Question

A chef has 6 jars of spices. How many ways can he line up the jars on his kitchen shelf?

Answer

**step1** Understanding the problem

The problem asks us to find out how many different ways a chef can arrange 6 distinct jars of spices in a line on a kitchen shelf.

**step2** Determining choices for each position

When the chef places the first jar on the shelf, there are 6 different jars to choose from. So, there are 6 choices for the first spot.

**step3** Determining choices for remaining positions

After placing one jar, there are 5 jars left. So, for the second spot on the shelf, the chef has 5 different jars to choose from.

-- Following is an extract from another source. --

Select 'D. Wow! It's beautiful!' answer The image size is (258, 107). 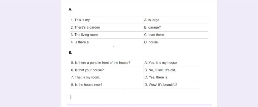161,85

After placing two jars, there are 4 jars left. So, for the third spot, the chef has 4 different jars to choose from.

After placing three jars, there are 3 jars left. So, for the fourth spot, the chef has 3 different jars to choose from.

After placing four jars, there are 2 jars left. So, for the fifth spot, the chef has 2 different jars to choose from.

Finally, after placing five jars, there is only 1 jar left. So, for the last spot, the chef has 1 jar to choose from.

**step4** Calculating the total number of ways

To find the total number of ways to line up the jars, we multiply the number of choices for each spot together.
Number of ways = $$6 \times 5 \times 4 \times 3 \times 2 \times 1$$
First, let's multiply $$6 \times 5 = 30$$.
Next, multiply that result by 4: $$30 \times 4 = 120$$.
Then, multiply that result by 3: $$120 \times 3 = 360$$.
After that, multiply by 2: $$360 \times 2 = 720$$.
Finally, multiply by 1: $$720 \times 1 = 720$$.

**step5** Stating the final answer

The chef can line up the jars on his kitchen shelf in 720 different ways.